## What the task requires
Please print the records again without changes, starting at the line that contains "At what coordinates should I click to accomplish: Select" and stopping after the line that contains "Action: pyautogui.click(x=369, y=153)".

## Input
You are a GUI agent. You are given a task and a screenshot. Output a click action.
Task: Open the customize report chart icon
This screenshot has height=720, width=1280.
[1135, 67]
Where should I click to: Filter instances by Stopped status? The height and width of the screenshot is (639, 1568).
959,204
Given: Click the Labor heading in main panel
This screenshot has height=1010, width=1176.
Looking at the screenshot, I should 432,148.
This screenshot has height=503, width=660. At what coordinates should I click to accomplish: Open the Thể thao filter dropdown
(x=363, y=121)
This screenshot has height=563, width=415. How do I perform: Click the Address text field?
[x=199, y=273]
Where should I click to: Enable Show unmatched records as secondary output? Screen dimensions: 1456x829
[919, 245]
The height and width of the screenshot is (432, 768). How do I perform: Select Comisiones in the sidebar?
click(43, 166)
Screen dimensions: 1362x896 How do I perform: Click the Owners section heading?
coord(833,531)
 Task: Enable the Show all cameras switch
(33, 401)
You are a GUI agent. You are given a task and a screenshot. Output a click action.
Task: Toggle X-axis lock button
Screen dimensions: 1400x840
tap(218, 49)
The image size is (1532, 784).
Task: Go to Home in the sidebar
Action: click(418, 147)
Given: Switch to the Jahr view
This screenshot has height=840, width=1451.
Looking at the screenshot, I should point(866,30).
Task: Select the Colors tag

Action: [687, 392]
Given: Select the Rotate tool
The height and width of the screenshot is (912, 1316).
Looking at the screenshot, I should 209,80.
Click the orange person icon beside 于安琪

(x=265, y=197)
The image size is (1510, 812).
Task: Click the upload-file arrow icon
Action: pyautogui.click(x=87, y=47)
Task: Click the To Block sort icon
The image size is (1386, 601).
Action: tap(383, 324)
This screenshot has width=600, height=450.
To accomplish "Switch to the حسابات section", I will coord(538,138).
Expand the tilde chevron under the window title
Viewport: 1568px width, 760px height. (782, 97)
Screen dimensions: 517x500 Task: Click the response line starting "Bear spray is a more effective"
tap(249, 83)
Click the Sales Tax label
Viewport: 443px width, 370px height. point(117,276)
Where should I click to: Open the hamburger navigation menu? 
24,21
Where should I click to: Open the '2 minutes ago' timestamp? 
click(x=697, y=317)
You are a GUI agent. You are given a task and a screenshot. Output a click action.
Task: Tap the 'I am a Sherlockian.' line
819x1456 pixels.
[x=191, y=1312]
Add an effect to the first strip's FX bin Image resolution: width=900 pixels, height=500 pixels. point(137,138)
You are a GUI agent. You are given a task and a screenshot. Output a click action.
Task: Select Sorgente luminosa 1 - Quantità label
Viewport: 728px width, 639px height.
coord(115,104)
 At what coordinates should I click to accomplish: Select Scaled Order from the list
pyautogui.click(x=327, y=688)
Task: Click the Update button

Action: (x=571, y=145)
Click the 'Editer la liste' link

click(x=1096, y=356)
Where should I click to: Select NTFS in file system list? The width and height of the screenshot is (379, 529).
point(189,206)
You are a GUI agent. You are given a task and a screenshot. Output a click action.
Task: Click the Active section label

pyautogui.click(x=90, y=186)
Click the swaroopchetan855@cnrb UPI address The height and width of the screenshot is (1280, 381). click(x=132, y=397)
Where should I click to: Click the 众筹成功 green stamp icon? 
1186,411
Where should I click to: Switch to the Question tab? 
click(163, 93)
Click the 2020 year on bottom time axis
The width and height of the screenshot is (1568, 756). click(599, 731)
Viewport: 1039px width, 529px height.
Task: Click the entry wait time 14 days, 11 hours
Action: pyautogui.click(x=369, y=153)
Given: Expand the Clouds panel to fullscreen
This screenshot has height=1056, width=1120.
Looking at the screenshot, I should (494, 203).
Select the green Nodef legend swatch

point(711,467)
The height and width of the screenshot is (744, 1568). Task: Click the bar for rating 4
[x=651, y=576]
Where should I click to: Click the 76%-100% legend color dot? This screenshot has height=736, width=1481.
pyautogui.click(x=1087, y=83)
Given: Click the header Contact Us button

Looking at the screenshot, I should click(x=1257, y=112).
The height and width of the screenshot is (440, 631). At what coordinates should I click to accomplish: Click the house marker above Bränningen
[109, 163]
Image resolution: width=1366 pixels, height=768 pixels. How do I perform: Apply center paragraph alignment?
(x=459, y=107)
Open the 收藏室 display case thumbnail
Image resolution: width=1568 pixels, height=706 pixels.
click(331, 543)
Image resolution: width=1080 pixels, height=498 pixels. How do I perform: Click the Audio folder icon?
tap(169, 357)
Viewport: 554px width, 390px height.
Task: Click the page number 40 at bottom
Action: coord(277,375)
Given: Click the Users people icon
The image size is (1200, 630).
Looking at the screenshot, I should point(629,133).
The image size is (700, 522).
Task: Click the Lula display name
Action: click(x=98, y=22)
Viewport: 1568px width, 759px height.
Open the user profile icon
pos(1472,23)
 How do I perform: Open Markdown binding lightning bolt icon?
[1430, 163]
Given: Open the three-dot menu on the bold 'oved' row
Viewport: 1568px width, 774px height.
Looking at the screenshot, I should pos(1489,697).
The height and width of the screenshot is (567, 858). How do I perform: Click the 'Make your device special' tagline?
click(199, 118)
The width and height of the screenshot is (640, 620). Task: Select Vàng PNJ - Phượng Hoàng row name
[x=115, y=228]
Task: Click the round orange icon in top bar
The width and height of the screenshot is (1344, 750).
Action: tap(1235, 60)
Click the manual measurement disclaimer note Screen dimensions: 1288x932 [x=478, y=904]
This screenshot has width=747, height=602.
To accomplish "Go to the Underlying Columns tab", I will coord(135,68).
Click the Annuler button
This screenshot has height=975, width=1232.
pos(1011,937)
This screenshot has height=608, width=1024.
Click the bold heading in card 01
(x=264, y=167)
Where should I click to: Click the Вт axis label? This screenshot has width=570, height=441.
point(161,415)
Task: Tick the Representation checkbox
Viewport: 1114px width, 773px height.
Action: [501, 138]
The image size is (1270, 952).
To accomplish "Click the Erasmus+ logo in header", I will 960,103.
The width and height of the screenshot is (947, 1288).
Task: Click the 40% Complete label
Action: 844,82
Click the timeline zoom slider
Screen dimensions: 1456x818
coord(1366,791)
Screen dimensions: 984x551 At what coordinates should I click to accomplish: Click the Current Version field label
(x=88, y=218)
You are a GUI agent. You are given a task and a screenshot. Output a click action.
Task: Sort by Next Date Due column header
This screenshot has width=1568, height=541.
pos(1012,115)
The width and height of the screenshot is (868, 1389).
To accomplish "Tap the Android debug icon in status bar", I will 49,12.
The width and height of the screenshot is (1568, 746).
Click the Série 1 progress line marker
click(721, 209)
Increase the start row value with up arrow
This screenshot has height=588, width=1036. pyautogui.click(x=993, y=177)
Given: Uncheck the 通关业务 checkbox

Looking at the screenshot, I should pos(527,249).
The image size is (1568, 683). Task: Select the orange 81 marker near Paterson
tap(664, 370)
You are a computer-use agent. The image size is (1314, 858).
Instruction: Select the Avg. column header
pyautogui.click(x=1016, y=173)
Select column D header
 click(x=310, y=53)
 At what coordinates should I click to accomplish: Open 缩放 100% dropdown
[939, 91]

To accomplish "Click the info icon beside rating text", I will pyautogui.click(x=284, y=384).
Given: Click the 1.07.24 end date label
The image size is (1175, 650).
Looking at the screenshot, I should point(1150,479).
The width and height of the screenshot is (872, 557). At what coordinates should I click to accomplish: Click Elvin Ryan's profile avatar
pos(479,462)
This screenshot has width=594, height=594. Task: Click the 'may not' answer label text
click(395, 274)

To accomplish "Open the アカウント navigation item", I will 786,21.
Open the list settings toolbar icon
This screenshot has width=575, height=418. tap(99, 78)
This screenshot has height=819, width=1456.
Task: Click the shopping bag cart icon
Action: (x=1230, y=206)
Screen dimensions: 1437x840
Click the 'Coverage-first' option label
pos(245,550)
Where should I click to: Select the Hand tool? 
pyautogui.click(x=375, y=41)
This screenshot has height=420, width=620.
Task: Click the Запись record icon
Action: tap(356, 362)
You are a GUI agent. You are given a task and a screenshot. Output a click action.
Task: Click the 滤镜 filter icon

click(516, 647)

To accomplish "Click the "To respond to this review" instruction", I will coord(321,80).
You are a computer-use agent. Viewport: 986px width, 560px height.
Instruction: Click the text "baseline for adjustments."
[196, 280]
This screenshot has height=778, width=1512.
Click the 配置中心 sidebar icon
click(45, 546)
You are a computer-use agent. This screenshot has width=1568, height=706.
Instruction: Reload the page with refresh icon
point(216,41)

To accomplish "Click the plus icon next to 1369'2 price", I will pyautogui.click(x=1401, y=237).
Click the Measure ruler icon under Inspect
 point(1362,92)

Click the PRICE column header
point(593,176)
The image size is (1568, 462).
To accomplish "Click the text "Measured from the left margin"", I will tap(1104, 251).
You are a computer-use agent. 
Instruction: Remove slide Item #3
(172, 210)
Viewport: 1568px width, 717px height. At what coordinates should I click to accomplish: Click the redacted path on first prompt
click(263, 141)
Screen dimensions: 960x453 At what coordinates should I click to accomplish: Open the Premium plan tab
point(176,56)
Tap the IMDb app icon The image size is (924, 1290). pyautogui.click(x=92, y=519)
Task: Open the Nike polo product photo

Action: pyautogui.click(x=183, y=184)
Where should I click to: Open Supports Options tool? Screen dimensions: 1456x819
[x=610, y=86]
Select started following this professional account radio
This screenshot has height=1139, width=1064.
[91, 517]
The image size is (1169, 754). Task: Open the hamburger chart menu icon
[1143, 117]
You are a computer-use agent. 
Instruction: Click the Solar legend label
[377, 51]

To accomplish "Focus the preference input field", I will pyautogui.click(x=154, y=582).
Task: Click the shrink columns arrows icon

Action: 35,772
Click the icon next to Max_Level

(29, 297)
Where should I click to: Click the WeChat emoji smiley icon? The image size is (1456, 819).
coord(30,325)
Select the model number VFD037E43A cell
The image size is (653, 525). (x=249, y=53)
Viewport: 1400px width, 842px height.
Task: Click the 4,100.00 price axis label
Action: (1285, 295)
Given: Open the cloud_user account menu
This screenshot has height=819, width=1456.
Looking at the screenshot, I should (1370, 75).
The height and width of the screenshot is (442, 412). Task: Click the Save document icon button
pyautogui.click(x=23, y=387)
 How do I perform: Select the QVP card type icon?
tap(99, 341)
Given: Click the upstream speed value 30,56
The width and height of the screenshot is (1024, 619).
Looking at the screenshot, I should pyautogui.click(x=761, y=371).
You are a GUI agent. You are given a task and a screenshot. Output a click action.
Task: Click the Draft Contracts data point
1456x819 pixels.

## Result
 At what coordinates should I click to accomplish: Select Scaled Order from the list
pyautogui.click(x=327, y=688)
Task: Click the Update button

Action: (x=571, y=145)
Click the 'Editer la liste' link

click(x=1096, y=356)
Where should I click to: Select NTFS in file system list? The width and height of the screenshot is (379, 529).
point(189,206)
You are a GUI agent. You are given a task and a screenshot. Output a click action.
Task: Click the Active section label

pyautogui.click(x=90, y=186)
Click the swaroopchetan855@cnrb UPI address The height and width of the screenshot is (1280, 381). click(x=132, y=397)
Where should I click to: Click the 众筹成功 green stamp icon? 
1186,411
Where should I click to: Switch to the Question tab? 
click(163, 93)
Click the 2020 year on bottom time axis
The width and height of the screenshot is (1568, 756). click(599, 731)
Viewport: 1039px width, 529px height.
Task: Click the entry wait time 14 days, 11 hours
Action: pyautogui.click(x=369, y=153)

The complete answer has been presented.